The word trigonometry comes from the Greek tri (three), gon (sides) and metron (measure). The Indian mathematician Aryabhata (476 CE) gave the first table of sines, calling the function jya. The Arabs adopted it as jiba, and later translators rendered it in Latin as sinus — a fold or bay — from which the modern sine is derived.
8.2 Trigonometric Ratios
Consider a right triangle ABC, right-angled at B, and let angle A be the acute angle under study. With respect to angle A:
- Opposite side (perpendicular) = BC
- Adjacent side (base) = AB
- Hypotenuse = AC (always opposite the right angle)
Fig. 8.4 — Opposite, Adjacent and Hypotenuse with respect to ∠A
Six Trigonometric Ratios
\[\sin A=\frac{\text{opposite}}{\text{hypotenuse}}=\frac{BC}{AC},\quad \cos A=\frac{\text{adjacent}}{\text{hypotenuse}}=\frac{AB}{AC},\quad \tan A=\frac{\text{opposite}}{\text{adjacent}}=\frac{BC}{AB}\]
\[\csc A=\frac{1}{\sin A}=\frac{AC}{BC},\quad \sec A=\frac{1}{\cos A}=\frac{AC}{AB},\quad \cot A=\frac{1}{\tan A}=\frac{AB}{BC}\]
Also \(\tan A=\dfrac{\sin A}{\cos A}\) and \(\cot A=\dfrac{\cos A}{\sin A}\).
Note. The ratios depend only on the angle A, not on the size of the triangle — because all right triangles with the same acute angle are similar, so their corresponding side ratios are equal.

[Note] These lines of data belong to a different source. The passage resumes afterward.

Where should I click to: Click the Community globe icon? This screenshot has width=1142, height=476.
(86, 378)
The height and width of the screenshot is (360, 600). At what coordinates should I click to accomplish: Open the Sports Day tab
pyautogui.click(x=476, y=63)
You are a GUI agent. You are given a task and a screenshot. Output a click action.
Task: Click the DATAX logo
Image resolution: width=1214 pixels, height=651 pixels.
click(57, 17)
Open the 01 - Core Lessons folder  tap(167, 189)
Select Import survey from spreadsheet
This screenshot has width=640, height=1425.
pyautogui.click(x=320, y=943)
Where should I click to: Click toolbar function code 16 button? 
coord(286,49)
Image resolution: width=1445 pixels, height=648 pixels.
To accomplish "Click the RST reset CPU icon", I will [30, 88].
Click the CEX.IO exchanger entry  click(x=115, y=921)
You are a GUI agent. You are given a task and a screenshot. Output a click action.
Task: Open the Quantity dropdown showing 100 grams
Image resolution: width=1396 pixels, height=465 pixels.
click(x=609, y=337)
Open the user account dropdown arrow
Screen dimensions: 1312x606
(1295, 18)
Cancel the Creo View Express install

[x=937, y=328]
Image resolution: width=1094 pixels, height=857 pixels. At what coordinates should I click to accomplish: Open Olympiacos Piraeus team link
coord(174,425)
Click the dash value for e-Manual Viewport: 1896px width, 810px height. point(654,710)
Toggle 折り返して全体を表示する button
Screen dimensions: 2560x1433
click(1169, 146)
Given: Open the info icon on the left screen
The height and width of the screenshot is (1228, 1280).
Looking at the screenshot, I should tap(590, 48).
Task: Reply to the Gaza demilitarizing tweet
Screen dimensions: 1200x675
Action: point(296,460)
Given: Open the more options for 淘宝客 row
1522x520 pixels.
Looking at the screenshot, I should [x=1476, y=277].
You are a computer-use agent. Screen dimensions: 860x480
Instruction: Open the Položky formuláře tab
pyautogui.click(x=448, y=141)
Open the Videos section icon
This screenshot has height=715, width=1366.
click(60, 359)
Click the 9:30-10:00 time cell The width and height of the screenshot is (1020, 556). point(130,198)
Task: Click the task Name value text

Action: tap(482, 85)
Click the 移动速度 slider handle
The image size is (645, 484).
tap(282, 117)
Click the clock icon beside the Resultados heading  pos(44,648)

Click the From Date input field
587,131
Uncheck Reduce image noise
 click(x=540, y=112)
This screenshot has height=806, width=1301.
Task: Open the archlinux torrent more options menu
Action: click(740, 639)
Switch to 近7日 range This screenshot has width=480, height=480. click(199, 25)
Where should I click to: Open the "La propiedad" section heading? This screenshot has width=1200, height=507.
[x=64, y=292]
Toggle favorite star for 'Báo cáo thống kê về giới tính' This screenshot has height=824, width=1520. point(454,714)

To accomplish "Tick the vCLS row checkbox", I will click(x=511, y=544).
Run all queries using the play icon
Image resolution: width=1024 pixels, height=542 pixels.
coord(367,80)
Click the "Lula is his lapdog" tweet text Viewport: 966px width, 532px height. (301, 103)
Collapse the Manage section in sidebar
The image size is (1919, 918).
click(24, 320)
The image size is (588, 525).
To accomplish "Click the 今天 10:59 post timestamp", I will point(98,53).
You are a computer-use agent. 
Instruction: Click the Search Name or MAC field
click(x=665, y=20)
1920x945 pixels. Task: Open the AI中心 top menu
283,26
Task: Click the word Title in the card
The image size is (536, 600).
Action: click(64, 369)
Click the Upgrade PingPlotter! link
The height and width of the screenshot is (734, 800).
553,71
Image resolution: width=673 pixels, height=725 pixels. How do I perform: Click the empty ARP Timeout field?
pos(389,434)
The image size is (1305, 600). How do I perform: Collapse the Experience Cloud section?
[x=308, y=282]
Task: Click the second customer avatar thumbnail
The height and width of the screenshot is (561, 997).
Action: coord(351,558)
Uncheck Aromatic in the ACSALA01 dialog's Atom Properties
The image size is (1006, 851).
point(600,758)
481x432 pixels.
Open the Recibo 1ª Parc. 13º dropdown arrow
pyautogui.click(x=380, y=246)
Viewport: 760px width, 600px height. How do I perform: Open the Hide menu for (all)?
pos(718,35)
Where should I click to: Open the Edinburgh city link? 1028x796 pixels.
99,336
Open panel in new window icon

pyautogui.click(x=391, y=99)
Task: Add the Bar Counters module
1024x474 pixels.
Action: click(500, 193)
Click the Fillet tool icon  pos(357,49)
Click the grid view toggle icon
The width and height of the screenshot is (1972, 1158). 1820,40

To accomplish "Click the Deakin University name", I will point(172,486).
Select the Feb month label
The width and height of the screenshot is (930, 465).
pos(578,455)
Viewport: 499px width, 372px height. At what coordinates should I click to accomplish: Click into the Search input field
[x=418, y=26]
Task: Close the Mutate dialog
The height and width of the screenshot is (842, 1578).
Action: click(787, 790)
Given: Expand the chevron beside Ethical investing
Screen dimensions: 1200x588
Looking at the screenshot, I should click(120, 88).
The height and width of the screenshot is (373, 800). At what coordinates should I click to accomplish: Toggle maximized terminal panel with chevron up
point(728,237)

Why ratios are fixed for a given angle
Take two right triangles \(\triangle ABC\) and \(\triangle APQ\) both right-angled at B and Q respectively, sharing angle A (see Fig. 8.6). By the AA criterion, \(\triangle ABC\sim\triangle APQ\), so \(\dfrac{AB}{AP}=\dfrac{BC}{PQ}=\dfrac{AC}{AQ}\). Therefore \(\dfrac{BC}{AC}=\dfrac{PQ}{AQ}\) — the sine of angle A is the same in both triangles.
Fig. 8.6 — Similar right triangles give the same trig ratios for angle A
Activity — Trig Ratios with a Protractor
Materials: protractor, ruler, graph paper
Predict: Will sin 40° be the same in a small right triangle as in a larger one?
- Draw two right triangles, both with one acute angle = 40°, but of different sizes.
- Measure the opposite side and hypotenuse in each.
- Compute opposite/hypotenuse for each. Compare.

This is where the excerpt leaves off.